**Work to be completed:** Whenever a line in the records below holds the string "computer", copy it out.

**Source information:**
◇ ◇ ◇ ◇

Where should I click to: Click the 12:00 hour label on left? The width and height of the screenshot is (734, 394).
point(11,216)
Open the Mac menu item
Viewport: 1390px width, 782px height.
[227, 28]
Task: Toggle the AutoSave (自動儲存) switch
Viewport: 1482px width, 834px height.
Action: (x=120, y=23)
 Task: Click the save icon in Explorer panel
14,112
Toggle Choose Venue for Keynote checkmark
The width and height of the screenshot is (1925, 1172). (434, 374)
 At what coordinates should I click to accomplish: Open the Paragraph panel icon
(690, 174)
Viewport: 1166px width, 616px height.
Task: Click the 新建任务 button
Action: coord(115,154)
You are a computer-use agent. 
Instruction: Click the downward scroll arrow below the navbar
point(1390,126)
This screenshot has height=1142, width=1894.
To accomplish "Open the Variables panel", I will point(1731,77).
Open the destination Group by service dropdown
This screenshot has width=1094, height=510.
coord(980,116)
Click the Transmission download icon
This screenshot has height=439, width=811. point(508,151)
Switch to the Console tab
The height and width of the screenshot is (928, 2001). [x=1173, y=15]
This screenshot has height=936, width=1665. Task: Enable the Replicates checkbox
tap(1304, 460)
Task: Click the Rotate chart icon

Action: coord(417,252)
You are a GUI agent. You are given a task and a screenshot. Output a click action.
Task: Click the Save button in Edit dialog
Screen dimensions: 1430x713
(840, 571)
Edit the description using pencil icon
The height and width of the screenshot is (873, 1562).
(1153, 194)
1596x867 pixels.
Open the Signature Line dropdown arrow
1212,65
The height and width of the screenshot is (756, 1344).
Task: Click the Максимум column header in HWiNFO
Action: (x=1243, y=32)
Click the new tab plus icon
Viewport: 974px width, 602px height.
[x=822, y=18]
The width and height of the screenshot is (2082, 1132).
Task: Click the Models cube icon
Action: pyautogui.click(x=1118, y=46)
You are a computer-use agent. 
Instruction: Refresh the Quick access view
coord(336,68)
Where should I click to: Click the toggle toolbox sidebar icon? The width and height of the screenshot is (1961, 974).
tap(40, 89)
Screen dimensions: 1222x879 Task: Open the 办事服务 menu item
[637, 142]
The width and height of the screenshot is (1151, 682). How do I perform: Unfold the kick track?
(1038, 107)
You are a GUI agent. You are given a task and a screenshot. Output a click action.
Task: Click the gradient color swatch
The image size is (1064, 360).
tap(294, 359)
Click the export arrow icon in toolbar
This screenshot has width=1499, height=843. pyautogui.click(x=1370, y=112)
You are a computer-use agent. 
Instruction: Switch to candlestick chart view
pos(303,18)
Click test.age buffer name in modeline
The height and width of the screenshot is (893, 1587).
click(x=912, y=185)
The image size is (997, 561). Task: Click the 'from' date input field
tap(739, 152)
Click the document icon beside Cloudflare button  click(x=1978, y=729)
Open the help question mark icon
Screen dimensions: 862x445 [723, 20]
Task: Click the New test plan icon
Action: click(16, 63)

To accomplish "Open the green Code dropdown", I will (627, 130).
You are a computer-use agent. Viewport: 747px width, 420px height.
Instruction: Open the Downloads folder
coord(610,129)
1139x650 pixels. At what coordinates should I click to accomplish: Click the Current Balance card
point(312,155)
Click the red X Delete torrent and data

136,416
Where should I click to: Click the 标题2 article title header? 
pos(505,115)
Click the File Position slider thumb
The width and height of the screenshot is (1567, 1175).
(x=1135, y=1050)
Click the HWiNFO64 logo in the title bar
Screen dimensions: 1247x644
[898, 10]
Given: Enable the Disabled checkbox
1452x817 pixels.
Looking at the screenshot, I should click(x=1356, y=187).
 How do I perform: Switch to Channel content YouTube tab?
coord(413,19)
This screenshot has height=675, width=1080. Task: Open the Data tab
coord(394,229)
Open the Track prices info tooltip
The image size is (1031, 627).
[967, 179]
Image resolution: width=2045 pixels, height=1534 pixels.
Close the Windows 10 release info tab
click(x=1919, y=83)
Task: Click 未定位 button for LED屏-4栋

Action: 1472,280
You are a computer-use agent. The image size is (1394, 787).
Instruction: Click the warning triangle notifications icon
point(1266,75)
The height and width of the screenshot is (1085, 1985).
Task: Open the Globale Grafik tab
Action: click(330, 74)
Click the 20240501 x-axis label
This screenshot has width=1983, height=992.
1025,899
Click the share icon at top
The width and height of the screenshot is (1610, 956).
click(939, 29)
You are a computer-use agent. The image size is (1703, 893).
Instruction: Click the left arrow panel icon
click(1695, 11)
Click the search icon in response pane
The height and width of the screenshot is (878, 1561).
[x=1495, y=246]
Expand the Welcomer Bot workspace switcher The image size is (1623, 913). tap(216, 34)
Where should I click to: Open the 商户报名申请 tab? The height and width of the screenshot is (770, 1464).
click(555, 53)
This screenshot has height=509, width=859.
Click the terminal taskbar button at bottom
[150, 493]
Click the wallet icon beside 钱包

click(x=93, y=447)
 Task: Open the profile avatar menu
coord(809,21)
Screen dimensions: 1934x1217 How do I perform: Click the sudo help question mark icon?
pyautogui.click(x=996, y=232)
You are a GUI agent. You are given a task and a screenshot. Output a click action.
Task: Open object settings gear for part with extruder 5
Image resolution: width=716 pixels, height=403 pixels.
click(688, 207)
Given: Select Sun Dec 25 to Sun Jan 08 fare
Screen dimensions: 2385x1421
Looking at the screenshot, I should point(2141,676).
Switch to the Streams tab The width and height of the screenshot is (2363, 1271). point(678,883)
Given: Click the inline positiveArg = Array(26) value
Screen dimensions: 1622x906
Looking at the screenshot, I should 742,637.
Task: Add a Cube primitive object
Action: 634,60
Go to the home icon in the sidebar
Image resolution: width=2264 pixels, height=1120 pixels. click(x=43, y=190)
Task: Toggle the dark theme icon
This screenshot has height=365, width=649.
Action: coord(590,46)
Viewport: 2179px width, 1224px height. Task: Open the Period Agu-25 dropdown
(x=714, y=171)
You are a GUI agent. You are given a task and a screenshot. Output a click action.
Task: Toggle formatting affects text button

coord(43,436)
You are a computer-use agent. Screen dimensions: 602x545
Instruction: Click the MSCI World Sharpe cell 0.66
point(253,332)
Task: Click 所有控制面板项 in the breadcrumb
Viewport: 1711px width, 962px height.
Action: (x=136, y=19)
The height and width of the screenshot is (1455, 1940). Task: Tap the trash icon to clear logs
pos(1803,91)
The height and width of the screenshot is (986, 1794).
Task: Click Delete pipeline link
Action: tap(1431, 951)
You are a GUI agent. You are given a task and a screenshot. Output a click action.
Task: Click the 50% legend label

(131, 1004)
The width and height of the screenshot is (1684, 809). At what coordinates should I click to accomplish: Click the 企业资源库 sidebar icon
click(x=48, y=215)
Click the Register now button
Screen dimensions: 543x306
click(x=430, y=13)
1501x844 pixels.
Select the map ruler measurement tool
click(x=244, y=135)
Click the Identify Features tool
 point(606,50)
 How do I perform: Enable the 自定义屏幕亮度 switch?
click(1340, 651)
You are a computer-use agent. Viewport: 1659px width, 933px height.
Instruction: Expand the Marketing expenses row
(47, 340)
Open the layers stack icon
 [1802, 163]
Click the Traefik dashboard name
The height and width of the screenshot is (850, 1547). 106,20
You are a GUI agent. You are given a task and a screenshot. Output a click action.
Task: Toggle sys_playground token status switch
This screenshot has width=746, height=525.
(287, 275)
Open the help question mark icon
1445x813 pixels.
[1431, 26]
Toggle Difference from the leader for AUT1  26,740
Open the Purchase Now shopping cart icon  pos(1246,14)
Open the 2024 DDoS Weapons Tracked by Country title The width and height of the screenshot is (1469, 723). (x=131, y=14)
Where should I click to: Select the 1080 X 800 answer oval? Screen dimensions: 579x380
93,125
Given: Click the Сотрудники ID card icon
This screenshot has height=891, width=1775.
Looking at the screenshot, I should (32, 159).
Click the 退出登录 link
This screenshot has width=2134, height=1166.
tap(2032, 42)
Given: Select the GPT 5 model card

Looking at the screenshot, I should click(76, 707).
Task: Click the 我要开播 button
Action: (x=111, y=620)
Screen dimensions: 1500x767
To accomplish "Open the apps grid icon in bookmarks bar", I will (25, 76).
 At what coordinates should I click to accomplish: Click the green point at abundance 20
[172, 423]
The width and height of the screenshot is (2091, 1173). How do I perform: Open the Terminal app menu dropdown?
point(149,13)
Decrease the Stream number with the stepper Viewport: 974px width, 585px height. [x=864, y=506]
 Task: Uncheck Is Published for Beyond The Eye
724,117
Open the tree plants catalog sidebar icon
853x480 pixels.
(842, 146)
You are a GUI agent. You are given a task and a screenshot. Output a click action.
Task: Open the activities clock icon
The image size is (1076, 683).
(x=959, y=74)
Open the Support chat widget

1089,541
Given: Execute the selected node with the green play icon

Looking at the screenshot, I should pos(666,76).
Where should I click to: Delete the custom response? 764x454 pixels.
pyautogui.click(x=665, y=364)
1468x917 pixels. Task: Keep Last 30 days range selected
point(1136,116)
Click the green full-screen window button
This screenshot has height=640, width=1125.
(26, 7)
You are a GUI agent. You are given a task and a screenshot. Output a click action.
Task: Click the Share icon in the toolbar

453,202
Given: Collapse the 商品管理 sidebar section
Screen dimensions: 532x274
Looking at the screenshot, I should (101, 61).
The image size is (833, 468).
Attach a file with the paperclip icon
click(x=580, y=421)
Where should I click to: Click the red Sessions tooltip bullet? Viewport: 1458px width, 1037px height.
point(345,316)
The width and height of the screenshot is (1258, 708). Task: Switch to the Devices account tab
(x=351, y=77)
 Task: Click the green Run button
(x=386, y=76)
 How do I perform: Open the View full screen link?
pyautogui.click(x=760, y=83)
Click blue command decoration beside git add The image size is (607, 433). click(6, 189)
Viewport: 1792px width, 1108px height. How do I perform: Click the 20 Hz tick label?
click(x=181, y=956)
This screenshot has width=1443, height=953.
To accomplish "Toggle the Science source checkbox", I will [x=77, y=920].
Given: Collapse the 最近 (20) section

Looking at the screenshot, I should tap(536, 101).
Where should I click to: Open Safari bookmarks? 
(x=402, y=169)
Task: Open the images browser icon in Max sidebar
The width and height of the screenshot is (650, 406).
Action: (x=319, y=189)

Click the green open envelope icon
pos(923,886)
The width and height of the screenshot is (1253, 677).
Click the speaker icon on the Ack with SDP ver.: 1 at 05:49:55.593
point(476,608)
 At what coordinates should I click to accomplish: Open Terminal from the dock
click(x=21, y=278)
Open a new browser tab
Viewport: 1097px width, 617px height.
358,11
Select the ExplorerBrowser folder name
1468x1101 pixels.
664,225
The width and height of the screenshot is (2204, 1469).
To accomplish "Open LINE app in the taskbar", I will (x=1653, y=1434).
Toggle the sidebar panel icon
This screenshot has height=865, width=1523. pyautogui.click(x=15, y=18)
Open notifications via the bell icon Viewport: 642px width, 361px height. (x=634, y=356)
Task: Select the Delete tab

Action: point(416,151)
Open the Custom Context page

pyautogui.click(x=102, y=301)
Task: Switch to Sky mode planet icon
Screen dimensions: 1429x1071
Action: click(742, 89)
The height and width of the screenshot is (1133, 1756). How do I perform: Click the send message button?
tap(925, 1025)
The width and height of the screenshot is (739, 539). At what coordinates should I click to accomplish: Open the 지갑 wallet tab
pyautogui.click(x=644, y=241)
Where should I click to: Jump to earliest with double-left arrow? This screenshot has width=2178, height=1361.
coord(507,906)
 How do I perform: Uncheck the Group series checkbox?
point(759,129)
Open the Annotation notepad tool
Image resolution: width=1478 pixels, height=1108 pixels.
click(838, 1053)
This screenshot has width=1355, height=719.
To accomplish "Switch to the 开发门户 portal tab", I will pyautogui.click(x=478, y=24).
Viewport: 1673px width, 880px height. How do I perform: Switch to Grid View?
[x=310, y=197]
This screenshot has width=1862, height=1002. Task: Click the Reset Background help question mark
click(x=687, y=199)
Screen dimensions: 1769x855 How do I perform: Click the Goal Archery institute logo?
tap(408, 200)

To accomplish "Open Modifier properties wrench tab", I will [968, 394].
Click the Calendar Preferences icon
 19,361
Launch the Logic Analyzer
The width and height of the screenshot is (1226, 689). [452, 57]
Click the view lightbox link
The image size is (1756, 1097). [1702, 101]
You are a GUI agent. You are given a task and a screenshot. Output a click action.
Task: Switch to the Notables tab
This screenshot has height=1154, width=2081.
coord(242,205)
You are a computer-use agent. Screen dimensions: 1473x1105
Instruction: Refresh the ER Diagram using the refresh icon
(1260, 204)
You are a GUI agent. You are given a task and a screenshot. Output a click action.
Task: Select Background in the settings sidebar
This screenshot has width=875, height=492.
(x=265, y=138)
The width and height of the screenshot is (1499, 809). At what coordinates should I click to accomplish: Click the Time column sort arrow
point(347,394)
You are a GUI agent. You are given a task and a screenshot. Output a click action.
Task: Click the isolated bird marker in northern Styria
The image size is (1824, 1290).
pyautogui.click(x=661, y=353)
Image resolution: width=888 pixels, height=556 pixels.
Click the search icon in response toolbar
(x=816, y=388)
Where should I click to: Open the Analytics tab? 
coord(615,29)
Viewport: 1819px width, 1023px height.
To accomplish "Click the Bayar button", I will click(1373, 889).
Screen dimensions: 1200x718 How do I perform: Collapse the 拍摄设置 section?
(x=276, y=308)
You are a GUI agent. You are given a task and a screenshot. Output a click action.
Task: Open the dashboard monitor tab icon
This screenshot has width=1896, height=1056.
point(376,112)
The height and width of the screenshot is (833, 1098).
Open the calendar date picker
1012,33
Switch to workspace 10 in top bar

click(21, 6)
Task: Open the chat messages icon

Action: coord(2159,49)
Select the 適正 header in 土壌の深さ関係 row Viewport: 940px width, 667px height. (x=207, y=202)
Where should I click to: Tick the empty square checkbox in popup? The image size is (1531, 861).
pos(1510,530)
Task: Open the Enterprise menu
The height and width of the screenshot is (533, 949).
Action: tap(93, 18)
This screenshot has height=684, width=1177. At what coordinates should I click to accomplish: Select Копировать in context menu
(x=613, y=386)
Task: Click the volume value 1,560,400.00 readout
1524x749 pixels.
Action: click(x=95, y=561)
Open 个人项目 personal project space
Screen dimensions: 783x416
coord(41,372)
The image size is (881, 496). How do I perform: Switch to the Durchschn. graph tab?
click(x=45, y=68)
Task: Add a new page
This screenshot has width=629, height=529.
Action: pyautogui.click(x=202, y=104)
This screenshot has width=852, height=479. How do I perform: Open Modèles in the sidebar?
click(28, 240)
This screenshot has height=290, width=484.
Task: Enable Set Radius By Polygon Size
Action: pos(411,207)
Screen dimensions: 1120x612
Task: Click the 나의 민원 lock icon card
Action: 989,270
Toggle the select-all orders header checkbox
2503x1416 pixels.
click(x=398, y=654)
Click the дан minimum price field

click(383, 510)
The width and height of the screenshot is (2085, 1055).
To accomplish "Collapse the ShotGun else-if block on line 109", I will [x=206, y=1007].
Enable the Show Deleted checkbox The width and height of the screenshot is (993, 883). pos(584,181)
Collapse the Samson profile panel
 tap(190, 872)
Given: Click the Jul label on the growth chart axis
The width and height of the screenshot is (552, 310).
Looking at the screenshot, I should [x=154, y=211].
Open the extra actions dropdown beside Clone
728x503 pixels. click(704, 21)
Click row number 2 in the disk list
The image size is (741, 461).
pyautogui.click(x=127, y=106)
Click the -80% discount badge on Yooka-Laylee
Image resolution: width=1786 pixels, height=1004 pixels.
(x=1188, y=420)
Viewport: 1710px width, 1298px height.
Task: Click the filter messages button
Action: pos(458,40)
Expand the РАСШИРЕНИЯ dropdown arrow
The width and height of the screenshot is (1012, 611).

◇ ◇ ◇ ◇

**Output below:**
You are a computer-use agent. 
You are a computer-use agent. 
You are a computer-use agent. 
You are a computer-use agent. Viewport: 747px width, 420px height.
You are a computer-use agent. The image size is (1394, 787).
You are a computer-use agent. The image size is (1703, 893).
You are a computer-use agent. Screen dimensions: 602x545
You are a computer-use agent. Viewport: 1659px width, 933px height.
You are a computer-use agent. Screen dimensions: 1473x1105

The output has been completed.